Selain gemar membaca, gemar membeli buku mestinya diupayakan. Jangan sampai kita hanya gemar meminjam buku pada orang lain alias tak pernah ada niat untuk membeli dan memiliki buku. 

Bicara tentang pinjam meminjam buku, ada sebuah kisah menarik dalam buku kumpulan cerpen berjudul “Surat yang Berbicara tentang Masa Lalu” karya Ade Ubaidil. Salah satu cerpen yang menarik disimak berjudul “Nenek Penunggu Kereta”. Kisah bermula ketika tokoh “Aku” merasa sangat kesal gara-gara buku yang dipinjam oleh temannya dalam kondisi yang lusuh. 

Tak hanya itu, dia pun harus bela-belain mengambil buku yang dipinjam tersebut ke rumah temannya. Dia bahkan berkata pada dirinya sendiri untuk tak lagi-lagi meminjamkan buku pada siapa pun. Anehnya, temannya tak merasa bersalah telah membuat bukunya menjadi lusuh. Berikut ini petikan sebagian kisahnya:

Mataku saat itu sulit lepas dari ujung sampul depan yang melengkung, halaman yang dicoret-coret pulpen, dan warnanya yang sedemikian pudar. Aku nyaris tidak mengenali lagi buku milikku sendiri. Aku baru membeli buku itu di sebuah pameran buku sebulan lalu. Buku itu baru kubuka dan belum kubaca seluruhnya saat seorang teman mampir ke rumah. Ia tertarik lalu meminjamnya—mana bisa aku menolak, sementara ia melihat sendiri di rak buku dalam kamarku ada begitu banyak buku yang masih tersegel, yang barangkali ia yakini belum semuanya khatam kubaca. Satu bulan kemudian aku mendapati bukuku seperti habis nyemplung di comberan.

Singkat cerita, usai mengambil buku yang dipinjam temannya, dia pun pulang dengan hati dongkol.
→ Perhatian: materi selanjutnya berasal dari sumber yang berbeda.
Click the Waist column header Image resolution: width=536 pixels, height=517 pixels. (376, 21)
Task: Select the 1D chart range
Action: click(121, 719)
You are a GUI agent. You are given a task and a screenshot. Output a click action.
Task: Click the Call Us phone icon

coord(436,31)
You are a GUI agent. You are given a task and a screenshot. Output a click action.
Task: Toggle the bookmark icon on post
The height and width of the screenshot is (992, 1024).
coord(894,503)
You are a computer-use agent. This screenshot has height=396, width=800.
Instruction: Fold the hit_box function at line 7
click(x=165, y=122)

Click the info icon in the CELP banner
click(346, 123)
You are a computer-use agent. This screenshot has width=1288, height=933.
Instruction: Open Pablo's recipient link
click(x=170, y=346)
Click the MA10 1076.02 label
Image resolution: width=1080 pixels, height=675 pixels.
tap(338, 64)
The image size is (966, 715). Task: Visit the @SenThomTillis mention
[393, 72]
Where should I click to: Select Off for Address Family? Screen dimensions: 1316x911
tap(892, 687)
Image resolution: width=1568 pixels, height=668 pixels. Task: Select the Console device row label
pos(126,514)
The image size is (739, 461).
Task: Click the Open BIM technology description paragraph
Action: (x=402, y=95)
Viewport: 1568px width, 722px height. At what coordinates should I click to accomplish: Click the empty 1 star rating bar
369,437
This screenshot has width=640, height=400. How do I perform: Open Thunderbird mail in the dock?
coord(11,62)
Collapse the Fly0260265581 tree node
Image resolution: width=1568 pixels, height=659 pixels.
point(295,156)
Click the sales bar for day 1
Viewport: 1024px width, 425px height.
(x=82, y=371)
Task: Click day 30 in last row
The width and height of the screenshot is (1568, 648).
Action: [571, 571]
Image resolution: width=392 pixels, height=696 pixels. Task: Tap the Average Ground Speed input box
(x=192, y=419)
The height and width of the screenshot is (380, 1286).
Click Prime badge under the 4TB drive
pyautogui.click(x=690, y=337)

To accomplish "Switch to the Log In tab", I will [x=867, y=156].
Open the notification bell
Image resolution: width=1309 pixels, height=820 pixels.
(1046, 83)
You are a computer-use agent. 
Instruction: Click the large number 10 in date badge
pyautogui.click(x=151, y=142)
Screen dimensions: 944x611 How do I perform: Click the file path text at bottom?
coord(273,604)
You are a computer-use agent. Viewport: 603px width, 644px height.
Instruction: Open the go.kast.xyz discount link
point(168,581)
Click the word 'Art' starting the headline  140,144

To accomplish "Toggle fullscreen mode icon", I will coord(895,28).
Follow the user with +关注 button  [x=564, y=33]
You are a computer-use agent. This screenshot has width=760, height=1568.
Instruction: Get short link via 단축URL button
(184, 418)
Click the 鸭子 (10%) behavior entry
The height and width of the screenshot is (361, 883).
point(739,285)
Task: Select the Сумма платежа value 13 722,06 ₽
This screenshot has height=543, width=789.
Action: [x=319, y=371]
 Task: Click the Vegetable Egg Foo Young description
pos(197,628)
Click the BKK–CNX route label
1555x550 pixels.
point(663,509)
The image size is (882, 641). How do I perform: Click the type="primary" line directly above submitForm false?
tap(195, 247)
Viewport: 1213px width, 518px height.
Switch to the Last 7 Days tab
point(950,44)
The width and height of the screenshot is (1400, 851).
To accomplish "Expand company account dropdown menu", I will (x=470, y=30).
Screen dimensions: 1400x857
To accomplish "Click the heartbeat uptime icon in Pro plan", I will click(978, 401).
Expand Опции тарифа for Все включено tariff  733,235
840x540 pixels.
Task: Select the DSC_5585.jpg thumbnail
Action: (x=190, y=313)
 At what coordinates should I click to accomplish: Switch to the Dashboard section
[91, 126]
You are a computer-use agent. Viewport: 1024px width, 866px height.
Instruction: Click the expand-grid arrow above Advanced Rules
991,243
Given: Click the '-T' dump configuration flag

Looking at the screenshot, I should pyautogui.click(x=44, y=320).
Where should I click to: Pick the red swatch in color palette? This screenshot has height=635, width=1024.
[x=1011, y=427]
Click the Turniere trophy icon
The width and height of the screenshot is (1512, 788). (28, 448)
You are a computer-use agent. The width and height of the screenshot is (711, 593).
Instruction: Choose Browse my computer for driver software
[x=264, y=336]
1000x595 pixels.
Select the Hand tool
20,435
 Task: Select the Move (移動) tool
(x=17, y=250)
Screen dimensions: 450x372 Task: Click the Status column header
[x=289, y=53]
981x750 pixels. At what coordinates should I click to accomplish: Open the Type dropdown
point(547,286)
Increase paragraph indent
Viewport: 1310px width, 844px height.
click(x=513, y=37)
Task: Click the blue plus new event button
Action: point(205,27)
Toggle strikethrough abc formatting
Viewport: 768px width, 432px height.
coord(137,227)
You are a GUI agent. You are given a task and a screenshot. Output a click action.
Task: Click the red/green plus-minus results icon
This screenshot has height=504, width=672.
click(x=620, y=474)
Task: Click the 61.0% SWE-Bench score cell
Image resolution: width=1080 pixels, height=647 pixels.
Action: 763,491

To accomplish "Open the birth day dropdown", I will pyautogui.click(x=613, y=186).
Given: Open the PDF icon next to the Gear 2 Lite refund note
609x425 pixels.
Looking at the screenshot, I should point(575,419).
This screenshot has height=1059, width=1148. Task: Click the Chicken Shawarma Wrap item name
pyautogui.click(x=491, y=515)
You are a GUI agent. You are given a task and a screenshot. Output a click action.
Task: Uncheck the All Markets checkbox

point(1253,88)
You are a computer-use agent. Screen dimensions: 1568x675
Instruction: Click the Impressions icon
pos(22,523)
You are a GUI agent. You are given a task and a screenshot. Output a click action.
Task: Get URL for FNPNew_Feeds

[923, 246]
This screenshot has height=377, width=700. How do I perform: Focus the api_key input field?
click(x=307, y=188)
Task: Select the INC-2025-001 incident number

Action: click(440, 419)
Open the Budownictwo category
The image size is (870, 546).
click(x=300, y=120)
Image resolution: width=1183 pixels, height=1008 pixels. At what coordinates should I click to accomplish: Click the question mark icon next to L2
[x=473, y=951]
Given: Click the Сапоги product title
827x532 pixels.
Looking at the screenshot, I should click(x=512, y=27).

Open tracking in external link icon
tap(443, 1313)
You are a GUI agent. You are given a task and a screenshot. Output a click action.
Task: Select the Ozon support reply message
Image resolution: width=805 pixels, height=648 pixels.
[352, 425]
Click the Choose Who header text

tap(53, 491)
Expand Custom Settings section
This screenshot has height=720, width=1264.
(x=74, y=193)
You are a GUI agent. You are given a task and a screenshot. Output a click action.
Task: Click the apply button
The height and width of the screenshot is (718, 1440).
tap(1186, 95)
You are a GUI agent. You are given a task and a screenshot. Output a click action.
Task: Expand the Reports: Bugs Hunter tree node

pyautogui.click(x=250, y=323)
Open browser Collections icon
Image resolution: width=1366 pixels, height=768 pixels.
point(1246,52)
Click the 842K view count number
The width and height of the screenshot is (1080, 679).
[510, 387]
Di tengah perjalanan dia tak sengaja bertemu dengan sosok nenek penunggu kereta yang pada akhirnya menjadi sebuah ide atau inspirasi untuk menulis tentangnya. 

Semoga ulasan buku ini dapat menjadi pengingat bagi kita tentang pentingnya budaya membaca dan membeli buku.

Tulisan ini merupakan kiriman dari member Yoursay. Isi dan foto artikel ini sepenuhnya merupakan tanggung jawab pengirim.